The full truth, which emerged one day (and, in today’s world, multiple news cycles) later, told a different story. Instead of earning $30 million over the next two years, Brady will be getting $30 million right now, along with an extra $3 million. As a result, Brady and the Patriots quickly were criticized by many for trying to pull a fast one in the characterization of the contract.

Yes, Brady eventually will be taking less starting in 2015, when his compensation will be $7 million. But few believe that, if Brady is playing at a high level, the deal will be honored as written.

Patriots owner Robert Kraft insists that it will be.

No, no, no,’' Patriots owner Robert Kraft told Peter King of Sports Illustrated regarding the possibility of another new contract. “This is a real deal. Look at our track record. We don’t do fake deals. The contract we have with Tom Brady is a real contract we will both live by.”

The problem for the Patriots is that, if Brady continues to play at a high level over the next two years and the deal isn’t reworked, suspicions will persist that Kraft and Brady likewise brokered a wink-nod side deal that will kick in once Brady’s career ends. The fact that Kraft laid out this contract directly with Brady on a long plane flight, bypassing agent Don Yee, will serve only to increase those suspicions.

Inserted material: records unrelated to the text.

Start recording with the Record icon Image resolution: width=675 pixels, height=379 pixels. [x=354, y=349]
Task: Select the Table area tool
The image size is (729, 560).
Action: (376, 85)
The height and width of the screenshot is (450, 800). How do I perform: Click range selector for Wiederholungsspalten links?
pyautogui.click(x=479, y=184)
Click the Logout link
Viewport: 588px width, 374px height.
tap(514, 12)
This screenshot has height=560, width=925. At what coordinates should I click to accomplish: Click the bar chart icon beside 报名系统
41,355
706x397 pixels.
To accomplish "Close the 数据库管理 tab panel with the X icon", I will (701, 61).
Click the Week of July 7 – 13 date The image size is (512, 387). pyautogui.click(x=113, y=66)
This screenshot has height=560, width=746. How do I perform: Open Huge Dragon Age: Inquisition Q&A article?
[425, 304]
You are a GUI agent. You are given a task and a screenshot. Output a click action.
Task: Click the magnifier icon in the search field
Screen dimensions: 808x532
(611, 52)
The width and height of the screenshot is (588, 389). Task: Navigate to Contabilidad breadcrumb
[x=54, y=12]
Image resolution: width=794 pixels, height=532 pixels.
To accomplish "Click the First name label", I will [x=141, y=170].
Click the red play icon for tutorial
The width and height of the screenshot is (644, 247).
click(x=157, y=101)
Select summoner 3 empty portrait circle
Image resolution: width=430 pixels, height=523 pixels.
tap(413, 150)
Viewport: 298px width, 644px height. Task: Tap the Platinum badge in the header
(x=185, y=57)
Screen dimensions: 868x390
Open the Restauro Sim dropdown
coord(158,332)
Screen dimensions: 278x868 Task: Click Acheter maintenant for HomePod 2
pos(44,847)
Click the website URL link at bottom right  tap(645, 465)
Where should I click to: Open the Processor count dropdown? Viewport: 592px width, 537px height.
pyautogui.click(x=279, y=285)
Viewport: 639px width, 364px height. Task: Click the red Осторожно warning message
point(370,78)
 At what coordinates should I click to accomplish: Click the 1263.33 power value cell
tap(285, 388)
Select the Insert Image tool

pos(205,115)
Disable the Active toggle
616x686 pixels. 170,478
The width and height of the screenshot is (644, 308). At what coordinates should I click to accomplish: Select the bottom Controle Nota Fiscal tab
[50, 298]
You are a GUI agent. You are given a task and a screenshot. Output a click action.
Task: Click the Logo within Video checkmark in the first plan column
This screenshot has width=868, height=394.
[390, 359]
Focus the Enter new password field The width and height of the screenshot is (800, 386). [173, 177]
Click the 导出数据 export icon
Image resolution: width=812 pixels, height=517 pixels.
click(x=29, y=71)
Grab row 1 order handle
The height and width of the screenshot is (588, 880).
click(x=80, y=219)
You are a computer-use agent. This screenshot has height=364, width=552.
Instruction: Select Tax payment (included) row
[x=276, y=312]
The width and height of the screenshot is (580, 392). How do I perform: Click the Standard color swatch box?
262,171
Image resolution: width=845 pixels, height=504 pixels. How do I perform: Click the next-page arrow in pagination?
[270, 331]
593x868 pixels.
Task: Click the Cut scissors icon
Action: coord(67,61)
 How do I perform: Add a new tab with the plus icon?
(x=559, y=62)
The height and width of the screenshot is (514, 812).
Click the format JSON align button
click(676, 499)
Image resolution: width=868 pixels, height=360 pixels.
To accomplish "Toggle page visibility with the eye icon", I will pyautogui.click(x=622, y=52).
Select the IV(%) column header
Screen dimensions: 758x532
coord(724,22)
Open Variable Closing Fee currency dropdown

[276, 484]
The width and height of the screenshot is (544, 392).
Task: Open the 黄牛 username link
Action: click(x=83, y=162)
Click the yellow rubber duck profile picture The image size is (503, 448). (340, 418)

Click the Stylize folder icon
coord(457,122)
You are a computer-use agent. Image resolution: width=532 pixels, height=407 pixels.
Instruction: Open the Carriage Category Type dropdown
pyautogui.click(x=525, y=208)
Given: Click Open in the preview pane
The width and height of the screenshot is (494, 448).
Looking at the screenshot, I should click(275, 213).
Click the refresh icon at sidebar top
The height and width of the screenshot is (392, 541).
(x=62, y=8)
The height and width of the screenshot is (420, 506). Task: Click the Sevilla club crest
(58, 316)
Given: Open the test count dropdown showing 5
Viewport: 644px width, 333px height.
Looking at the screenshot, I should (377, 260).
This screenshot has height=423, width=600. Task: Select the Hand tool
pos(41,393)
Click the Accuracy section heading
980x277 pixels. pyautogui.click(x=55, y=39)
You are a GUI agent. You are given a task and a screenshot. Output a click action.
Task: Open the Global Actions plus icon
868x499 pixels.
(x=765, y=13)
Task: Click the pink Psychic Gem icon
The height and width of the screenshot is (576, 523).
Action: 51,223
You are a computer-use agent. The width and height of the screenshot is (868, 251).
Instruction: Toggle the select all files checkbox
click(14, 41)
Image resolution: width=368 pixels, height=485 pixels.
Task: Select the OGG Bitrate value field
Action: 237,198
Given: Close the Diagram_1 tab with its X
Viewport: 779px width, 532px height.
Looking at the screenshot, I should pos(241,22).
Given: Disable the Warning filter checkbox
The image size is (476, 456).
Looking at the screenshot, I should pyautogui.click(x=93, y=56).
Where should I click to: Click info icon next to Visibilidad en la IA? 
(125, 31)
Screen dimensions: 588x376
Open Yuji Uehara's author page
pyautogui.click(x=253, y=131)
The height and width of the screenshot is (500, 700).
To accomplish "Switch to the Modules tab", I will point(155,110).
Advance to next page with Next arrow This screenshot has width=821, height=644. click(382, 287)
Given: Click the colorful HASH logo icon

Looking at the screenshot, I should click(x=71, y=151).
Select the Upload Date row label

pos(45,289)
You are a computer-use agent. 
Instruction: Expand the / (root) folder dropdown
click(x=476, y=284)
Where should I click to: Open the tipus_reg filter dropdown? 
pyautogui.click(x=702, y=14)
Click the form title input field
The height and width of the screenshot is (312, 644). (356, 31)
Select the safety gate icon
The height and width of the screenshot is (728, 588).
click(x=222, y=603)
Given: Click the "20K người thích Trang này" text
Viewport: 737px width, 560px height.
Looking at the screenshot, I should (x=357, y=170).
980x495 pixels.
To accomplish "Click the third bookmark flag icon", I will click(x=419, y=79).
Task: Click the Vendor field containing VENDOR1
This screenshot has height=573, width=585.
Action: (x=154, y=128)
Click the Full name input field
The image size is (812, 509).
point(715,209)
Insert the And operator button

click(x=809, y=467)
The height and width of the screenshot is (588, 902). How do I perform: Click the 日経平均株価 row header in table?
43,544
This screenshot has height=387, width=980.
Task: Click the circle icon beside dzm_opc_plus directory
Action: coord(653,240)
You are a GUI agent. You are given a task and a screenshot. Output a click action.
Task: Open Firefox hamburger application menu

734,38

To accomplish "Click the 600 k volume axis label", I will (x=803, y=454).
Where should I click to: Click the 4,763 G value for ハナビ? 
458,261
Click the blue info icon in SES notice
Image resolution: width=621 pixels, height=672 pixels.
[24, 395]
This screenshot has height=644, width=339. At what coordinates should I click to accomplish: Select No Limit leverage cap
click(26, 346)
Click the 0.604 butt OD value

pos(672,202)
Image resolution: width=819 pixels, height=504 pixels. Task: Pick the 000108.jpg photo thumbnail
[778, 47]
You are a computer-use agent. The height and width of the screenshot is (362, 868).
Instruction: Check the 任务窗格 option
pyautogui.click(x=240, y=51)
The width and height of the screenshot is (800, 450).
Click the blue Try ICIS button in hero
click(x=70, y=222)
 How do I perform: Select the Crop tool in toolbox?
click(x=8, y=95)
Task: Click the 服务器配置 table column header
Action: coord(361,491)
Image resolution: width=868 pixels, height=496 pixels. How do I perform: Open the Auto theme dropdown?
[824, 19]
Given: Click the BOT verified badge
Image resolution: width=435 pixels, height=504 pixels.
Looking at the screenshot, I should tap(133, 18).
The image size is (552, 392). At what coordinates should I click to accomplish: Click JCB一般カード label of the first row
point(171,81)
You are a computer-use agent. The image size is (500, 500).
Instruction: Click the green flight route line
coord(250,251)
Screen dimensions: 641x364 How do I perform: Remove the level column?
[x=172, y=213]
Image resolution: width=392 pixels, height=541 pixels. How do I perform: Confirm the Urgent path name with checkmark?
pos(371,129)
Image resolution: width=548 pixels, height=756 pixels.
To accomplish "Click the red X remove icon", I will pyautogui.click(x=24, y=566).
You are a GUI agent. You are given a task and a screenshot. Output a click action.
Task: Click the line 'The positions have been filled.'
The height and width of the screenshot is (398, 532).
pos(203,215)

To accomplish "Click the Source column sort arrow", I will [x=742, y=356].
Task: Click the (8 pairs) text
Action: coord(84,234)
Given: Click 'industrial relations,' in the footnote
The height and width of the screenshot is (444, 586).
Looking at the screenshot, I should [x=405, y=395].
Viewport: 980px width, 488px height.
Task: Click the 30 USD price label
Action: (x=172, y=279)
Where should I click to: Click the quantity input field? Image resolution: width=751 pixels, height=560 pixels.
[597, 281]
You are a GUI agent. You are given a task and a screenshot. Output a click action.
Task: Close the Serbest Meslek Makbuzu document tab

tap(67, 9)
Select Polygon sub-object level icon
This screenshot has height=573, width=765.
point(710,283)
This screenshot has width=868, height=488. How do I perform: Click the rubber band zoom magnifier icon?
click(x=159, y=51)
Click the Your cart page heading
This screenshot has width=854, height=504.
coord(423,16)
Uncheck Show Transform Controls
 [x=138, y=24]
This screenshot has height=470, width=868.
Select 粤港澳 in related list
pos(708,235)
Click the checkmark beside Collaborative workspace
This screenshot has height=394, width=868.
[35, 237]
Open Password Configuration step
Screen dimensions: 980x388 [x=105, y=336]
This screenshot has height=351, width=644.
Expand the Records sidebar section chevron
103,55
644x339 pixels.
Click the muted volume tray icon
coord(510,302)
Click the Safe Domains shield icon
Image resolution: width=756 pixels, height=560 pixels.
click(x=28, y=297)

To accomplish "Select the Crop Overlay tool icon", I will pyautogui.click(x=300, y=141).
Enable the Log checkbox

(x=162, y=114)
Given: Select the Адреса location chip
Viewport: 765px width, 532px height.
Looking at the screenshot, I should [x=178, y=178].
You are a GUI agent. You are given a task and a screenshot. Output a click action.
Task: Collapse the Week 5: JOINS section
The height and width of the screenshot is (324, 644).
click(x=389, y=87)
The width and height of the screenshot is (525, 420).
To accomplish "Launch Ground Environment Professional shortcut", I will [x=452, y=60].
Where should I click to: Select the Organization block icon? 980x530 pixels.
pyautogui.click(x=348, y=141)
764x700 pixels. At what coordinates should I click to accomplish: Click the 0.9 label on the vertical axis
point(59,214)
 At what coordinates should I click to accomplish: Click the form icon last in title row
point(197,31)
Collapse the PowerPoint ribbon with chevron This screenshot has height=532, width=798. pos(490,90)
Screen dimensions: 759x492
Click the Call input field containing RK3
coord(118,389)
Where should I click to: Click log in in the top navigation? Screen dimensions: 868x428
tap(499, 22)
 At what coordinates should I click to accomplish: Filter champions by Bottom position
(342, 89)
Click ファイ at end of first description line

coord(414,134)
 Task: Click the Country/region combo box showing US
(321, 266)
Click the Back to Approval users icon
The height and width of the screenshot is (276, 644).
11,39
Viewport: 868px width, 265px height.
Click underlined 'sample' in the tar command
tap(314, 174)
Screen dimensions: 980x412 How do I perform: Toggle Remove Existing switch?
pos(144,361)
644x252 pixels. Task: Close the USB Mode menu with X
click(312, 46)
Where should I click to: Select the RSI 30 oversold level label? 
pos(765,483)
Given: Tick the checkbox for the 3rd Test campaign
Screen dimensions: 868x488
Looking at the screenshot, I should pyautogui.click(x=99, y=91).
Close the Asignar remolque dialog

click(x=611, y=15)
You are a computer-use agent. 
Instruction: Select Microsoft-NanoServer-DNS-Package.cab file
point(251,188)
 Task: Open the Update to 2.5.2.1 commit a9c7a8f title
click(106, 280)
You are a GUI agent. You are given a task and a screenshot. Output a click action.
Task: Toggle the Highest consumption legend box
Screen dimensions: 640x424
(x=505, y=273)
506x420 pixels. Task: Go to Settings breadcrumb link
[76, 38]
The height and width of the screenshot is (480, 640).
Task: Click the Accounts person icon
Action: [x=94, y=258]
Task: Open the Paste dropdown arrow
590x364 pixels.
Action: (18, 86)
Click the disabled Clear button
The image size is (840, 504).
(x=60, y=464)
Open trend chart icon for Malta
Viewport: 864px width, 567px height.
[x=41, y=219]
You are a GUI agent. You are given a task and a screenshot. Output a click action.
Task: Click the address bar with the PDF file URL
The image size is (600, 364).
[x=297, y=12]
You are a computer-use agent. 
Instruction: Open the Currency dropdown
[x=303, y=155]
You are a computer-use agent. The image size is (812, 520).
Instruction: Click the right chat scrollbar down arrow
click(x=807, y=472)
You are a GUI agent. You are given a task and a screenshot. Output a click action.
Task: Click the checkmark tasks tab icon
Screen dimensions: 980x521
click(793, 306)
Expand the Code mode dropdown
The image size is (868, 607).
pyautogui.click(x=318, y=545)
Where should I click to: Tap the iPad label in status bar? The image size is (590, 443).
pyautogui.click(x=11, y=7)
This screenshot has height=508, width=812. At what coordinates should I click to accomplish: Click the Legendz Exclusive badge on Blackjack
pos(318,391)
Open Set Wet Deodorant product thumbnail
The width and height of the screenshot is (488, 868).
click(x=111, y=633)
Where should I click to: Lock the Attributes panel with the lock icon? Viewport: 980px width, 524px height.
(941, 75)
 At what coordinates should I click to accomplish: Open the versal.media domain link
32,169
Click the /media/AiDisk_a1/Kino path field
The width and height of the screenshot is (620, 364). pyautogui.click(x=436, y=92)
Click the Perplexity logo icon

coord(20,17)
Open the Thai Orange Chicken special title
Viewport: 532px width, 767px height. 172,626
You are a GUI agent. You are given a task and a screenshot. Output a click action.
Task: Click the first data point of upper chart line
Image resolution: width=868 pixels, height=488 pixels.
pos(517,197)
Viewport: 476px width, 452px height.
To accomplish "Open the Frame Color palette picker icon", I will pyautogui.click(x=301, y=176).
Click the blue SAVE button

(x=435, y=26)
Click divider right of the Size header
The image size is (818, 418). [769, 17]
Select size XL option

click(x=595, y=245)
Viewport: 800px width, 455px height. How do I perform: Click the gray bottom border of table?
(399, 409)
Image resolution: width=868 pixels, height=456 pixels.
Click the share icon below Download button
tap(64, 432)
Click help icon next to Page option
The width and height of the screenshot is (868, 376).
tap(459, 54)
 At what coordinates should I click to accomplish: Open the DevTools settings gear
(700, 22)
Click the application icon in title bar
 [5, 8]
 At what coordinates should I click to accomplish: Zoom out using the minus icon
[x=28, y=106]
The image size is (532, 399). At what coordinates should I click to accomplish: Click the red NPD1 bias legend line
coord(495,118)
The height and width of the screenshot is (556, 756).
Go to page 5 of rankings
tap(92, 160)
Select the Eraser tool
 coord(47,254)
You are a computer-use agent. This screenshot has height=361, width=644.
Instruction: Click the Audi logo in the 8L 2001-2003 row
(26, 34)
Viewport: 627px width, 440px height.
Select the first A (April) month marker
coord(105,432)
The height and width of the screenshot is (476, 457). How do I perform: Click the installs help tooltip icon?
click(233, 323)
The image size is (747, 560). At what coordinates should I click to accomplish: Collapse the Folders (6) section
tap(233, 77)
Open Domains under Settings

Let’s be clear once again on this: There is no evidence of a side deal. And there’s currently no tangible reason to believe there is one. But when unusual things happen, reasonable minds yearn for a reasonable explanation. The idea that Brady opted to do a multi-million-dollar solid for an organization worth well over a billion dollars makes no sense to many.

From a salary cap standpoint, the deal makes plenty of sense, because it reverses the trend of gigantic cap dollars for one position at a time when the cap isn’t going up by very much.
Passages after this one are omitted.